Stored data
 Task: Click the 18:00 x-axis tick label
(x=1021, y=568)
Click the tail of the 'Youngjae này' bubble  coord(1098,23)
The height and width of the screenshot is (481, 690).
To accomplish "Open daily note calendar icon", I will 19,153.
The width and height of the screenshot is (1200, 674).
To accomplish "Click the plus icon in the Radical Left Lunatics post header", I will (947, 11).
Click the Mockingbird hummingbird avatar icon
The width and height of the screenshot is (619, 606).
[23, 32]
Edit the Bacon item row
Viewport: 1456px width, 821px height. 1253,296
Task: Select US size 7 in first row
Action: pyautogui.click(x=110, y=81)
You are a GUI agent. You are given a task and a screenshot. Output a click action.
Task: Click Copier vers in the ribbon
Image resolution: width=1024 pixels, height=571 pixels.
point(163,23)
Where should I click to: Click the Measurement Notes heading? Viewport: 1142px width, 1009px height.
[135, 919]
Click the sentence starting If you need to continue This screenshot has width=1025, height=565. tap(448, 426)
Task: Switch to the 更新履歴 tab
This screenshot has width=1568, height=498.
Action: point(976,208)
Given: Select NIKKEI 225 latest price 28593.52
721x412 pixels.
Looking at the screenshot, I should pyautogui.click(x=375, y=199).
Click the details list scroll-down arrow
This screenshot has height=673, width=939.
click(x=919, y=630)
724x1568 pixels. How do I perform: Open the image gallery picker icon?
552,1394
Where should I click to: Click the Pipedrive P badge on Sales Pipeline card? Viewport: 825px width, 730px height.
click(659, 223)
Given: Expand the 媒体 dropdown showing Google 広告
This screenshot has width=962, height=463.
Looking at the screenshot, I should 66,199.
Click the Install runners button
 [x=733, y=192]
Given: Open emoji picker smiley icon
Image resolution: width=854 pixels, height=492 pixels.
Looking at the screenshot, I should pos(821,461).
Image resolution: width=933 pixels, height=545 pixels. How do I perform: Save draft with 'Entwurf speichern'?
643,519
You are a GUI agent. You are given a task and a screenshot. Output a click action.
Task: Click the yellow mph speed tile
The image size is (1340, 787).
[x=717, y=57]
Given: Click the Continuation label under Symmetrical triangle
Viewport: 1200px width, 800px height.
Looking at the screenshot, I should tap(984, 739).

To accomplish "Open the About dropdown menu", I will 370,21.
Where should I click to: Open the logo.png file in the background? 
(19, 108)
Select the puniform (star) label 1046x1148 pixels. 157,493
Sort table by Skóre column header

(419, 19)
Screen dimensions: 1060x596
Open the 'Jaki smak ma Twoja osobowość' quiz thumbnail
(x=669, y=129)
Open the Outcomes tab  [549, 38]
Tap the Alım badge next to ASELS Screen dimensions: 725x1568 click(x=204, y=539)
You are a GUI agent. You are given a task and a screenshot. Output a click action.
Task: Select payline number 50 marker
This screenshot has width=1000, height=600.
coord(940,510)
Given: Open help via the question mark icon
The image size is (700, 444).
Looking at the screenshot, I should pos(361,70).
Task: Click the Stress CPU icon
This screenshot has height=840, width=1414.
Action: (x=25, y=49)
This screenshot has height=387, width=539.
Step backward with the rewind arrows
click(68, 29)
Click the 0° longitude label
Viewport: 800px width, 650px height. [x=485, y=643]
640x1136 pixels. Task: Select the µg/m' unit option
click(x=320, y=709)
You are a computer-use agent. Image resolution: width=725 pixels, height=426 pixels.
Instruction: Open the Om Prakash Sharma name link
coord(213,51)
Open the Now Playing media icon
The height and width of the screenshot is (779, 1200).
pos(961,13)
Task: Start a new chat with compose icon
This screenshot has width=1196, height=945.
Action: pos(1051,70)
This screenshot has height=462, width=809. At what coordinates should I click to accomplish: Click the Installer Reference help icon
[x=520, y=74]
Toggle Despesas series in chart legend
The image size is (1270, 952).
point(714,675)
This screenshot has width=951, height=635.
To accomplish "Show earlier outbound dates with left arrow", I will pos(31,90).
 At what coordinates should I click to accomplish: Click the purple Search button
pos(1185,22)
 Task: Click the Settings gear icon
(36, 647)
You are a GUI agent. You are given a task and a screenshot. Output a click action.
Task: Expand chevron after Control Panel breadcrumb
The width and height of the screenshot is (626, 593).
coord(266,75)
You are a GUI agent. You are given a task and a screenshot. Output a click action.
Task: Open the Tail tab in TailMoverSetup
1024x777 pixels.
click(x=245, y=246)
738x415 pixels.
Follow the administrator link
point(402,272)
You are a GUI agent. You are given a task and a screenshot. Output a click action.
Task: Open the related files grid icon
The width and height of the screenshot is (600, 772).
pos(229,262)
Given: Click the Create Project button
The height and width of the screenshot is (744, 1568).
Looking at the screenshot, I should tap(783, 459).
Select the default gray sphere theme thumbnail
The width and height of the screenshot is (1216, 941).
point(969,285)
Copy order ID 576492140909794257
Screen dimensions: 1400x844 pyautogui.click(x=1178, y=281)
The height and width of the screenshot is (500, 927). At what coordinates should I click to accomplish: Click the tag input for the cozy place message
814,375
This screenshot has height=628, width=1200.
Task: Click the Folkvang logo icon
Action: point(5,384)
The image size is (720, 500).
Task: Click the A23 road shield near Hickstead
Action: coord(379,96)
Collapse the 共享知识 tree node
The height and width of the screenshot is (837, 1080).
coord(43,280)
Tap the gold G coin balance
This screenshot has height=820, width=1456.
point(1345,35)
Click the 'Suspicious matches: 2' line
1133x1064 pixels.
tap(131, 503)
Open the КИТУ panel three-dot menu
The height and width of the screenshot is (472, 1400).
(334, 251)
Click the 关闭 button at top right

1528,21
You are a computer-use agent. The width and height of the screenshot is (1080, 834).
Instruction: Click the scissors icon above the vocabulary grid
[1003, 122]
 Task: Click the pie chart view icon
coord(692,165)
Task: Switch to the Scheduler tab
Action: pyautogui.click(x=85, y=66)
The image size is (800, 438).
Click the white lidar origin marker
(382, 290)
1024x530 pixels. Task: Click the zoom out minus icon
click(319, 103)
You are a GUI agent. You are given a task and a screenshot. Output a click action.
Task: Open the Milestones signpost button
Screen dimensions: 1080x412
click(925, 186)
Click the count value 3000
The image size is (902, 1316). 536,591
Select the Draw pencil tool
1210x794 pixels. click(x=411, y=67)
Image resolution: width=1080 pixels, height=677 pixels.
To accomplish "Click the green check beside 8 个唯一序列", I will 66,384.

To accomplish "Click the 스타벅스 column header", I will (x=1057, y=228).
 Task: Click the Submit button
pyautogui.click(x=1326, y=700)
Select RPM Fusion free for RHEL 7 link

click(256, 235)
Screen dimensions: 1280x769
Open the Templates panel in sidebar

WHAT TO PRODUCE: Nothing in the entries may be left out; each line is to be output exactly.

RESULT FOR THIS TASK:
 Task: Click the 18:00 x-axis tick label
(x=1021, y=568)
Click the tail of the 'Youngjae này' bubble  coord(1098,23)
The height and width of the screenshot is (481, 690).
To accomplish "Open daily note calendar icon", I will 19,153.
The width and height of the screenshot is (1200, 674).
To accomplish "Click the plus icon in the Radical Left Lunatics post header", I will (947, 11).
Click the Mockingbird hummingbird avatar icon
The width and height of the screenshot is (619, 606).
[23, 32]
Edit the Bacon item row
Viewport: 1456px width, 821px height. 1253,296
Task: Select US size 7 in first row
Action: pyautogui.click(x=110, y=81)
You are a GUI agent. You are given a task and a screenshot. Output a click action.
Task: Click Copier vers in the ribbon
Image resolution: width=1024 pixels, height=571 pixels.
point(163,23)
Where should I click to: Click the Measurement Notes heading? Viewport: 1142px width, 1009px height.
[135, 919]
Click the sentence starting If you need to continue This screenshot has width=1025, height=565. tap(448, 426)
Task: Switch to the 更新履歴 tab
This screenshot has width=1568, height=498.
Action: point(976,208)
Given: Select NIKKEI 225 latest price 28593.52
721x412 pixels.
Looking at the screenshot, I should pyautogui.click(x=375, y=199).
Click the details list scroll-down arrow
This screenshot has height=673, width=939.
click(x=919, y=630)
724x1568 pixels. How do I perform: Open the image gallery picker icon?
552,1394
Where should I click to: Click the Pipedrive P badge on Sales Pipeline card? Viewport: 825px width, 730px height.
click(659, 223)
Given: Expand the 媒体 dropdown showing Google 広告
This screenshot has width=962, height=463.
Looking at the screenshot, I should 66,199.
Click the Install runners button
 [x=733, y=192]
Given: Open emoji picker smiley icon
Image resolution: width=854 pixels, height=492 pixels.
Looking at the screenshot, I should pos(821,461).
Image resolution: width=933 pixels, height=545 pixels. How do I perform: Save draft with 'Entwurf speichern'?
643,519
You are a GUI agent. You are given a task and a screenshot. Output a click action.
Task: Click the yellow mph speed tile
The image size is (1340, 787).
[x=717, y=57]
Given: Click the Continuation label under Symmetrical triangle
Viewport: 1200px width, 800px height.
Looking at the screenshot, I should tap(984, 739).

To accomplish "Open the About dropdown menu", I will 370,21.
Where should I click to: Open the logo.png file in the background? 
(19, 108)
Select the puniform (star) label 1046x1148 pixels. 157,493
Sort table by Skóre column header

(419, 19)
Screen dimensions: 1060x596
Open the 'Jaki smak ma Twoja osobowość' quiz thumbnail
(x=669, y=129)
Open the Outcomes tab  [549, 38]
Tap the Alım badge next to ASELS Screen dimensions: 725x1568 click(x=204, y=539)
You are a GUI agent. You are given a task and a screenshot. Output a click action.
Task: Select payline number 50 marker
This screenshot has width=1000, height=600.
coord(940,510)
Given: Open help via the question mark icon
The image size is (700, 444).
Looking at the screenshot, I should pos(361,70).
Task: Click the Stress CPU icon
This screenshot has height=840, width=1414.
Action: (x=25, y=49)
This screenshot has height=387, width=539.
Step backward with the rewind arrows
click(68, 29)
Click the 0° longitude label
Viewport: 800px width, 650px height. [x=485, y=643]
640x1136 pixels. Task: Select the µg/m' unit option
click(x=320, y=709)
You are a computer-use agent. Image resolution: width=725 pixels, height=426 pixels.
Instruction: Open the Om Prakash Sharma name link
coord(213,51)
Open the Now Playing media icon
The height and width of the screenshot is (779, 1200).
pos(961,13)
Task: Start a new chat with compose icon
This screenshot has width=1196, height=945.
Action: pos(1051,70)
This screenshot has height=462, width=809. At what coordinates should I click to accomplish: Click the Installer Reference help icon
[x=520, y=74]
Toggle Despesas series in chart legend
The image size is (1270, 952).
point(714,675)
This screenshot has width=951, height=635.
To accomplish "Show earlier outbound dates with left arrow", I will pos(31,90).
 At what coordinates should I click to accomplish: Click the purple Search button
pos(1185,22)
 Task: Click the Settings gear icon
(36, 647)
You are a GUI agent. You are given a task and a screenshot. Output a click action.
Task: Expand chevron after Control Panel breadcrumb
The width and height of the screenshot is (626, 593).
coord(266,75)
You are a GUI agent. You are given a task and a screenshot. Output a click action.
Task: Open the Tail tab in TailMoverSetup
1024x777 pixels.
click(x=245, y=246)
738x415 pixels.
Follow the administrator link
point(402,272)
You are a GUI agent. You are given a task and a screenshot. Output a click action.
Task: Open the related files grid icon
The width and height of the screenshot is (600, 772).
pos(229,262)
Given: Click the Create Project button
The height and width of the screenshot is (744, 1568).
Looking at the screenshot, I should tap(783, 459).
Select the default gray sphere theme thumbnail
The width and height of the screenshot is (1216, 941).
point(969,285)
Copy order ID 576492140909794257
Screen dimensions: 1400x844 pyautogui.click(x=1178, y=281)
The height and width of the screenshot is (500, 927). At what coordinates should I click to accomplish: Click the tag input for the cozy place message
814,375
This screenshot has height=628, width=1200.
Task: Click the Folkvang logo icon
Action: point(5,384)
The image size is (720, 500).
Task: Click the A23 road shield near Hickstead
Action: coord(379,96)
Collapse the 共享知识 tree node
The height and width of the screenshot is (837, 1080).
coord(43,280)
Tap the gold G coin balance
This screenshot has height=820, width=1456.
point(1345,35)
Click the 'Suspicious matches: 2' line
1133x1064 pixels.
tap(131, 503)
Open the КИТУ panel three-dot menu
The height and width of the screenshot is (472, 1400).
(334, 251)
Click the 关闭 button at top right

1528,21
You are a computer-use agent. The width and height of the screenshot is (1080, 834).
Instruction: Click the scissors icon above the vocabulary grid
[1003, 122]
 Task: Click the pie chart view icon
coord(692,165)
Task: Switch to the Scheduler tab
Action: pyautogui.click(x=85, y=66)
The image size is (800, 438).
Click the white lidar origin marker
(382, 290)
1024x530 pixels. Task: Click the zoom out minus icon
click(319, 103)
You are a GUI agent. You are given a task and a screenshot. Output a click action.
Task: Open the Milestones signpost button
Screen dimensions: 1080x412
click(925, 186)
Click the count value 3000
The image size is (902, 1316). 536,591
Select the Draw pencil tool
1210x794 pixels. click(x=411, y=67)
Image resolution: width=1080 pixels, height=677 pixels.
To accomplish "Click the green check beside 8 个唯一序列", I will 66,384.

To accomplish "Click the 스타벅스 column header", I will (x=1057, y=228).
 Task: Click the Submit button
pyautogui.click(x=1326, y=700)
Select RPM Fusion free for RHEL 7 link

click(256, 235)
Screen dimensions: 1280x769
Open the Templates panel in sidebar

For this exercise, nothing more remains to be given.